E. Kebijakan Penyakit HIV/AIDS
Di beberapa Negara, faktor-faktor yang berbeda mungkin saja dapat
memacu pemerintah dan organisasi lainnya untuk mulai memikirkan
tentang pengembangan kebijakan HIV/AIDS
BAB III

PENUTUP

A. Kesimpulan
Pengembangan kebijakan lazimnya berlangsung sebagai sebuah
siklus kebijakan yang terdiri dari beberapa tahapan proses antara lain :
pembuatan agenda, formulasi kebijakan, adopsi kebijakan, implementasi
kebijakan, dan evaluasi kebijakan.
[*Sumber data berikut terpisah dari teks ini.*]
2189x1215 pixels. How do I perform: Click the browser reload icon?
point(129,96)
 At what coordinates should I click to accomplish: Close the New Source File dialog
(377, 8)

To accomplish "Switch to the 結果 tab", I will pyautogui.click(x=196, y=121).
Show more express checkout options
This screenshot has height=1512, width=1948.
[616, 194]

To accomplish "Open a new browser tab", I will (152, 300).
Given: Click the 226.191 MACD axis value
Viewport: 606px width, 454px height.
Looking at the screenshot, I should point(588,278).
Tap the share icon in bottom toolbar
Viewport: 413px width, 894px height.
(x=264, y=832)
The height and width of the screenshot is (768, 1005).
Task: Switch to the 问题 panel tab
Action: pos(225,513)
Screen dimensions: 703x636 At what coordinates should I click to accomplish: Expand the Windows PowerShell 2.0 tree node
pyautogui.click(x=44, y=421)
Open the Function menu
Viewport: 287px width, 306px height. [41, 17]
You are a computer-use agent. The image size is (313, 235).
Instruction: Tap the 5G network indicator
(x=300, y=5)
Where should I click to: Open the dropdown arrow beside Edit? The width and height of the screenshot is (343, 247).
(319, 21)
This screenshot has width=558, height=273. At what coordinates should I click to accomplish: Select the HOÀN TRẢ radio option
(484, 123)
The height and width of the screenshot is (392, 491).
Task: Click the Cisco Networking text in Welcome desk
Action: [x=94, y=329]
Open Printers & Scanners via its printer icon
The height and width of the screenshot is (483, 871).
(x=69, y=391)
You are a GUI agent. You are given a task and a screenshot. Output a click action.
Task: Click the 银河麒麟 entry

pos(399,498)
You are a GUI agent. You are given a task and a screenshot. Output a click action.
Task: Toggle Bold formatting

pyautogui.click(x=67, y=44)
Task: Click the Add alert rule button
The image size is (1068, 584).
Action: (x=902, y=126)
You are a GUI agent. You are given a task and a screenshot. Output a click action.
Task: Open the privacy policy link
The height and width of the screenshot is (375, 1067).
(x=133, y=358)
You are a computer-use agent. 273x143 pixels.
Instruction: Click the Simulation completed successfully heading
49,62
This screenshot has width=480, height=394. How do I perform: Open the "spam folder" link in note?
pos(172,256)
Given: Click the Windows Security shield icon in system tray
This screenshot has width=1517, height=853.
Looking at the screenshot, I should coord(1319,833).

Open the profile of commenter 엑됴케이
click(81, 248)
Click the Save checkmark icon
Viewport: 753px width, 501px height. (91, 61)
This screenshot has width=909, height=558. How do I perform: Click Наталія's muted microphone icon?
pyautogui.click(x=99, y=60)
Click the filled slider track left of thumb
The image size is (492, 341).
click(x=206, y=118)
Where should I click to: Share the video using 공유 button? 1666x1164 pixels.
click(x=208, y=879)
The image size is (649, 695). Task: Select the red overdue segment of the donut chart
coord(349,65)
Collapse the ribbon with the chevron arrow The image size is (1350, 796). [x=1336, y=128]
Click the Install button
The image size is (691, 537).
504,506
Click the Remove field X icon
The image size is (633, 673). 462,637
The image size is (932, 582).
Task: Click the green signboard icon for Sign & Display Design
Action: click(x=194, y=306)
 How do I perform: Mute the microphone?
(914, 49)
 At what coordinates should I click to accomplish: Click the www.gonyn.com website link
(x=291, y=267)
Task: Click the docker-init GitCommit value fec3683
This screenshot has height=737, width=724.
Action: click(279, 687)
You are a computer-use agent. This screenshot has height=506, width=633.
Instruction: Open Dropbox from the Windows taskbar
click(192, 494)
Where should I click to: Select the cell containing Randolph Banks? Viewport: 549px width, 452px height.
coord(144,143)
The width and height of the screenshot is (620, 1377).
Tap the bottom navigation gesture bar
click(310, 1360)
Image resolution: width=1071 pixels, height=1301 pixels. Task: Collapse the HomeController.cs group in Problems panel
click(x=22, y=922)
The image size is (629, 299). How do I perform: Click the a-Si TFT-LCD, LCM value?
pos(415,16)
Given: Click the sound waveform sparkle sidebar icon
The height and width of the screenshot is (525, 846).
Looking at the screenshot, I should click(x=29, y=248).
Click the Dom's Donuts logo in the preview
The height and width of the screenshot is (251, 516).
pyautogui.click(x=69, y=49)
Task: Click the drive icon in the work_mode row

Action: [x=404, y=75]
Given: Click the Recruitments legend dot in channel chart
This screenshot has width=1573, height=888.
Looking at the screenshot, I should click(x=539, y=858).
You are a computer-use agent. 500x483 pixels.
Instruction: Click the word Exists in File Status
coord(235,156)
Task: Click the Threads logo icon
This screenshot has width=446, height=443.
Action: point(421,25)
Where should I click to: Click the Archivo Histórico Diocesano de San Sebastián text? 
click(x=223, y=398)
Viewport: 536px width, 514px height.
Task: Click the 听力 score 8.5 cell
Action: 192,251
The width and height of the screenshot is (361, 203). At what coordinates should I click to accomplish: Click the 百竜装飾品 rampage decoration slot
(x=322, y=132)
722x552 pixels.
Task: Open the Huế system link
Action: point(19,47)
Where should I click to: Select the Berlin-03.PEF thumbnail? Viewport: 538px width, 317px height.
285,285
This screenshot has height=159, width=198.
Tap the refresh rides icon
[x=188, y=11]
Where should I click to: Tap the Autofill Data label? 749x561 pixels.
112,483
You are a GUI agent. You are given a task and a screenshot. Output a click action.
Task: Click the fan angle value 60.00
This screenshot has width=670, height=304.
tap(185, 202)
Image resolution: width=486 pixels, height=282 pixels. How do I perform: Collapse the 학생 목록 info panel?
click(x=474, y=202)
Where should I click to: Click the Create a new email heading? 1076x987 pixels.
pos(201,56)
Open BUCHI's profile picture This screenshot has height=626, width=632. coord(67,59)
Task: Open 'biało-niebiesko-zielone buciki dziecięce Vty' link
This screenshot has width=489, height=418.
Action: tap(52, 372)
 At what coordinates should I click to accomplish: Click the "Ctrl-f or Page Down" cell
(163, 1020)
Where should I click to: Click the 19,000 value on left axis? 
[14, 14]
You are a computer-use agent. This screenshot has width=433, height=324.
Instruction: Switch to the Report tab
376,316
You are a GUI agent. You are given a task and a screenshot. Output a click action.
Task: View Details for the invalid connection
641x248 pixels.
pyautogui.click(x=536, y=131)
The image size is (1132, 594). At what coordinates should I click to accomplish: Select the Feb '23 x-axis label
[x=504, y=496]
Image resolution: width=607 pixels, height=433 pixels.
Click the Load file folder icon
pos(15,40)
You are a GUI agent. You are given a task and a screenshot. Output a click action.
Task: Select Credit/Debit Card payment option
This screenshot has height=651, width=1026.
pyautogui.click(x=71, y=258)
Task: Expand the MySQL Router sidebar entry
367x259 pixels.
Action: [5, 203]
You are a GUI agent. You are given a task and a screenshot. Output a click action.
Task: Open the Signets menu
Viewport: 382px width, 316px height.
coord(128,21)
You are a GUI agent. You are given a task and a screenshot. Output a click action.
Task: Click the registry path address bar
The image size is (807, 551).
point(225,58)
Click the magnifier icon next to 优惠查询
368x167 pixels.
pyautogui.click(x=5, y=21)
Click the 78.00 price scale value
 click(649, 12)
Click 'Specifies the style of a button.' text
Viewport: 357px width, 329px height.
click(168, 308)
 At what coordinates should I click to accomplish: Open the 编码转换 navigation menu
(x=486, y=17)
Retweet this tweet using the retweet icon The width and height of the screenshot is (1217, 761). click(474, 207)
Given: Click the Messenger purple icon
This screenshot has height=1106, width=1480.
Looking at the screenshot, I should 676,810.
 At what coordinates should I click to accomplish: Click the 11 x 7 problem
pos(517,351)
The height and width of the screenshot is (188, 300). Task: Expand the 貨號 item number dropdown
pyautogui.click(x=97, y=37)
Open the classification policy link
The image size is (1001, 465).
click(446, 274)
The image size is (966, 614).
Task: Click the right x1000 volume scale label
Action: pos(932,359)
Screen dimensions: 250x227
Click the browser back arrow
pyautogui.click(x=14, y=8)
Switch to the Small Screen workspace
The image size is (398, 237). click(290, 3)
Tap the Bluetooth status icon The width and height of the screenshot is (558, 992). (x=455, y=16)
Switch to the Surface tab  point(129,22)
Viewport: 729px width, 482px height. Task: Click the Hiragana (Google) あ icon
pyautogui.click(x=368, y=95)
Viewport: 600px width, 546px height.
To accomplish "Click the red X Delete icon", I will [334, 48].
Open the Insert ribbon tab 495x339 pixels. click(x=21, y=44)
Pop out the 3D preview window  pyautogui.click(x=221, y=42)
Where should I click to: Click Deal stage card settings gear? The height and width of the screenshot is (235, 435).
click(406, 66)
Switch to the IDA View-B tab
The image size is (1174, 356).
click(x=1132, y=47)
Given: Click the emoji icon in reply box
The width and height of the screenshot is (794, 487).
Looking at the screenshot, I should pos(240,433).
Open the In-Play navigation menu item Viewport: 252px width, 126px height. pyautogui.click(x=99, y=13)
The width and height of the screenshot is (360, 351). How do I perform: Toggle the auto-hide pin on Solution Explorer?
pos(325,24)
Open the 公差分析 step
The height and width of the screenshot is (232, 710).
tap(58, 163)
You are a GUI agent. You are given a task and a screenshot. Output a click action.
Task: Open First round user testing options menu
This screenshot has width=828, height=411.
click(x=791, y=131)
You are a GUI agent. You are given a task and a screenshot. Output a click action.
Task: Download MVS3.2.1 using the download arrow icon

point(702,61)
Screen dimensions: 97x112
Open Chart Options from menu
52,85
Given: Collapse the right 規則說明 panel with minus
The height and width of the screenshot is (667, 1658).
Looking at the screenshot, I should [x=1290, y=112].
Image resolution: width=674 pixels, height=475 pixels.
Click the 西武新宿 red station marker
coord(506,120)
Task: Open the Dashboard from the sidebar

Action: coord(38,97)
Seluruh tahapan proses dalam diagram
siklus kebijakan tersebut dilakukan mengikuti urutannya kecuali pada
evaluasi kebijakan yang dapat mengintervensi tahap proses formulasi
kebijakan dan implementasi kebijakan.
Pengembangan kebijakan dapat pula disebut sebagai bentuk
interaksi antara aktor dan lingkungan kebijakan interaksi tersebut
berlangsung dalam berbagai bentuk model pengembangan kebijakan,
antara lain: model kelembagaan, model sistem, model kelompok, model
elite massa, model rasional, model proses dan model pilihan public.

B. Saran
Demikianlah makalah ini kami buat, penulis sadari masih banyak
kekurangan dalam penulisan makalah ini. Kritik, saran, dan sumbangan
pemikiran, sangat kami harapkan untuk memperkarya makalah ini. Besar
harapan saya agar makalah sederhana ini dapat bermanfaat untuk banyak
orang khususnya berkontribusi bagi sektor kesehatan di Indonesia.